But while economists are increasingly confident that Draghi will end QE in December, what do investors think and are they panicking just yet?

Well, as BofA's Barnaby Martin writes in his latest, June, credit investor survey, there is an underlying level of comfort with Draghi "protecting" credit markets over the months ahead one which fades as the year approaches its end. Furthermore, what Draghi says on Thursday will be pivotal for corporate bonds. And, if Italian politics conspired to curtail the ECB's flexibility (and desire) to support markets, then credit spreads looks vulnerable to a big negative sentiment shift. In other words, the risks now appear highly skewed to the downside.

The potential for a sudden puke on the ECB announcement is the bad news. The good news is that investor positioning appears to already be markedly lighter. In fact, Martin notes, "Euro credit clients are short for the first time since September-2011, and especially so now in financials."

According to BofA, such an increasingly bearish backdrop "will help keep disorderly widening moves in credit at bay, given that Italy is expected to be a continued big drag on the market."

But going back to the risk, it is hardly a surprise that as the chart below shows, the majority of high grade and high yield investors (33% and 50% respectively) expect the end of QE to be the biggest threat for peripheral credit going forward.

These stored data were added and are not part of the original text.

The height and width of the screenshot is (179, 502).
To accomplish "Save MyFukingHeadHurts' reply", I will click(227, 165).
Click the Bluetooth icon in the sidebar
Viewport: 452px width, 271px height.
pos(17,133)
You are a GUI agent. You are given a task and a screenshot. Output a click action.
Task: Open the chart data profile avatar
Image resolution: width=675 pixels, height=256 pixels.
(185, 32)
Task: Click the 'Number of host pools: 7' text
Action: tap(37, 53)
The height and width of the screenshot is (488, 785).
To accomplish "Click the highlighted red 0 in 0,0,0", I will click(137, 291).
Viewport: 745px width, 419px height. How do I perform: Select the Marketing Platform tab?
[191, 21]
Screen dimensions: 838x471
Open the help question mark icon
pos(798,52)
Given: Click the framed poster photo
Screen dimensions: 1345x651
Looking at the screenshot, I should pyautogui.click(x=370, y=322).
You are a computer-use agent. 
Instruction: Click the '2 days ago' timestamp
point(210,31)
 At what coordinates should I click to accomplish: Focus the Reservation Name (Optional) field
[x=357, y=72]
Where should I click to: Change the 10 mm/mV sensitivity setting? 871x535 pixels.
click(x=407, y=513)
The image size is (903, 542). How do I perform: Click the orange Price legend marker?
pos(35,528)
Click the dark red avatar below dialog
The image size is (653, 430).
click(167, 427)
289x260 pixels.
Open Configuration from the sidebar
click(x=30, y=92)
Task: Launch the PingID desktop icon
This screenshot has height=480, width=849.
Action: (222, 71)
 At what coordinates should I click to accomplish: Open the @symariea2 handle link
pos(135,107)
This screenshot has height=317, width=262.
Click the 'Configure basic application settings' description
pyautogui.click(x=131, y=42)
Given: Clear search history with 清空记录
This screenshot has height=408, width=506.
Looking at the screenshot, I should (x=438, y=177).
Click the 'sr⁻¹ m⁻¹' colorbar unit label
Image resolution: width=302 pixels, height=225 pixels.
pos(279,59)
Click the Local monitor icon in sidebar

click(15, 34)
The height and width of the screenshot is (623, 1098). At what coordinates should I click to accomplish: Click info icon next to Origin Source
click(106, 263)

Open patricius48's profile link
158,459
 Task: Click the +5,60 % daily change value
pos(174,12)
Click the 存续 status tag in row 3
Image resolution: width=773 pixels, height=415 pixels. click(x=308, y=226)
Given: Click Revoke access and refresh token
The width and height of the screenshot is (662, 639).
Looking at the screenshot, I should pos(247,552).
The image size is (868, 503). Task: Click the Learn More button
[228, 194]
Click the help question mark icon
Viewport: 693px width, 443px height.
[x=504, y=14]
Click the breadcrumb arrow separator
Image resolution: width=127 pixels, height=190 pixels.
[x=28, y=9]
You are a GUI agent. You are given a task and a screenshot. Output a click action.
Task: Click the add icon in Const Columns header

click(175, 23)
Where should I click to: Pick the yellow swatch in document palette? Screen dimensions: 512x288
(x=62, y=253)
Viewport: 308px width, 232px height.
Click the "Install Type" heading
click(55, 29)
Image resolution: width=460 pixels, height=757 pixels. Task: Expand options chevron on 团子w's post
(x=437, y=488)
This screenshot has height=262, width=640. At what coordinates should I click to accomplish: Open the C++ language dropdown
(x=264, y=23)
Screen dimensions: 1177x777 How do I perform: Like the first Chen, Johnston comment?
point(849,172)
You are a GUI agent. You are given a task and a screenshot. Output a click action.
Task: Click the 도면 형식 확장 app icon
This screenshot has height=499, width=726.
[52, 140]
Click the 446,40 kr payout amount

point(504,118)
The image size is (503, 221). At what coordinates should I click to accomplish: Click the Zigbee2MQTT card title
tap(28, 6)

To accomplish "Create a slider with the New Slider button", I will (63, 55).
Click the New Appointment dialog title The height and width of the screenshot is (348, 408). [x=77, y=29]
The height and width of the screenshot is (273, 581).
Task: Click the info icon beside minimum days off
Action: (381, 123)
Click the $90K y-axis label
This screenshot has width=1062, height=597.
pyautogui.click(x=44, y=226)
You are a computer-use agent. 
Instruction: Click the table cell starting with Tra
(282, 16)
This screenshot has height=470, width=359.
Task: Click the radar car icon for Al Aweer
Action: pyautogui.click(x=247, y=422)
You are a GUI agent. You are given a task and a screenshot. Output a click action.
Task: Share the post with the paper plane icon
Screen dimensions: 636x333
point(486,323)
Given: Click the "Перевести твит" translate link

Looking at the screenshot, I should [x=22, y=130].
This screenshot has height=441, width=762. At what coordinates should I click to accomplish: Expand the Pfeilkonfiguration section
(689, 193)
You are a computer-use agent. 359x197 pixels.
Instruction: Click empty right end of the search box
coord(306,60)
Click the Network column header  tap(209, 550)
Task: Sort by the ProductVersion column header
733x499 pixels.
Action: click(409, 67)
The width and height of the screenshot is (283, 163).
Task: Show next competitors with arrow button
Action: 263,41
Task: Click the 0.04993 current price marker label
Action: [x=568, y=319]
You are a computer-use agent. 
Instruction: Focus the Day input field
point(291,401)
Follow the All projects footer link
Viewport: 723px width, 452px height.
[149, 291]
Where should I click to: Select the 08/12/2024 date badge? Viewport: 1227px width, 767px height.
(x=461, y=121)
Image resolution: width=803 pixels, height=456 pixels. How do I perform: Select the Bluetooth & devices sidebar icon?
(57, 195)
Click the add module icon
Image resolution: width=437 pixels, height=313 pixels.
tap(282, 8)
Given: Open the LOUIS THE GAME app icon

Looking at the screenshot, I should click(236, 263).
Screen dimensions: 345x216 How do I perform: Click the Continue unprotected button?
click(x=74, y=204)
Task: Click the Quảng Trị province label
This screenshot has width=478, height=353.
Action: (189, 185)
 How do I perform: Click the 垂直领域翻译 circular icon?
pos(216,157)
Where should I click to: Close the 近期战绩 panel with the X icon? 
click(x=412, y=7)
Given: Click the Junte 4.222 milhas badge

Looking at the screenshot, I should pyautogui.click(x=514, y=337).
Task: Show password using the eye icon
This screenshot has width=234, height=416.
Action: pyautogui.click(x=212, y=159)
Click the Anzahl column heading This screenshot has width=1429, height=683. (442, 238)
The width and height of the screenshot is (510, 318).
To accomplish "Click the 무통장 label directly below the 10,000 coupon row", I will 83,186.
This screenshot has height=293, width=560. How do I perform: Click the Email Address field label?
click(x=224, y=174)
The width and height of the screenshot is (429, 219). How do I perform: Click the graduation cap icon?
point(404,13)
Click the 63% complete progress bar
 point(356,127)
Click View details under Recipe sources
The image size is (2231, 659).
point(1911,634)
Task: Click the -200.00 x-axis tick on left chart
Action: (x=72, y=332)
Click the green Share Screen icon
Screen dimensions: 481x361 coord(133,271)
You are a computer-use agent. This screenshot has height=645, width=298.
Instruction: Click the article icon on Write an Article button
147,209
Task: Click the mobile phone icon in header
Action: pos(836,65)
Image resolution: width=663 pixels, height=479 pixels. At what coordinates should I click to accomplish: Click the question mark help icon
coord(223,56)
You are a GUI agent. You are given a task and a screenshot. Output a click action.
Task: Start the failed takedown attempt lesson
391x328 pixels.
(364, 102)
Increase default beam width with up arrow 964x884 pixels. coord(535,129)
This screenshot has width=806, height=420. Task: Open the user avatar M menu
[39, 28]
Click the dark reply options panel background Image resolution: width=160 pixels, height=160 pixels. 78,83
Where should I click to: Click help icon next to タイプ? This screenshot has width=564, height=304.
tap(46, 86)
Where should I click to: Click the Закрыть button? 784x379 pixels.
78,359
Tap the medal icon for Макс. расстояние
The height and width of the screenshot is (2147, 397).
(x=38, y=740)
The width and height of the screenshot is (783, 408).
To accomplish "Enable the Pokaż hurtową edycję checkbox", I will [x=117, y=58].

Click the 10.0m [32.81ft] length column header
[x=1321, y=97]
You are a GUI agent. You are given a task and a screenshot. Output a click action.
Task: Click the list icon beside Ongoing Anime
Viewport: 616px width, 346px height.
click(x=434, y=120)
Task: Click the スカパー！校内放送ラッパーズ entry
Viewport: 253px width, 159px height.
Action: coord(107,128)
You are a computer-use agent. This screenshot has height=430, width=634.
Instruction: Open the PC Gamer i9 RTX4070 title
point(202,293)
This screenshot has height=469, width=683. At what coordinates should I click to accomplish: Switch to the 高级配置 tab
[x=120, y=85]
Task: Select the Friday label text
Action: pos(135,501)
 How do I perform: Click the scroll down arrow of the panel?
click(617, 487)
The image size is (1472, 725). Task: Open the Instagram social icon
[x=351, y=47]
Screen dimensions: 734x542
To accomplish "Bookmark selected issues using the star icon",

This is closely followed by "populism" by 30% for high grade investors.

Which of course is a bit of a paradox, because while the ECB will sooner or later have to taper as it is running out of German bonds to buy, the populists have been clamoring that the ECB is punishing them specifically, even though the central bank will soon have no choice but to punish everyone equally. The irony is that of all European credits, it is Italy that is most mispriced, so when the ECB's training wheels fall off, watch out populists if the population equates the economic and market plunge that follows with the League/5-Star policies.

Still, it is hardly rocket science that without the biggest price-indiscriminate buyer of assets in the past 4 years, the ECB, that investors would be nervous.

But wait, it gets better: according to...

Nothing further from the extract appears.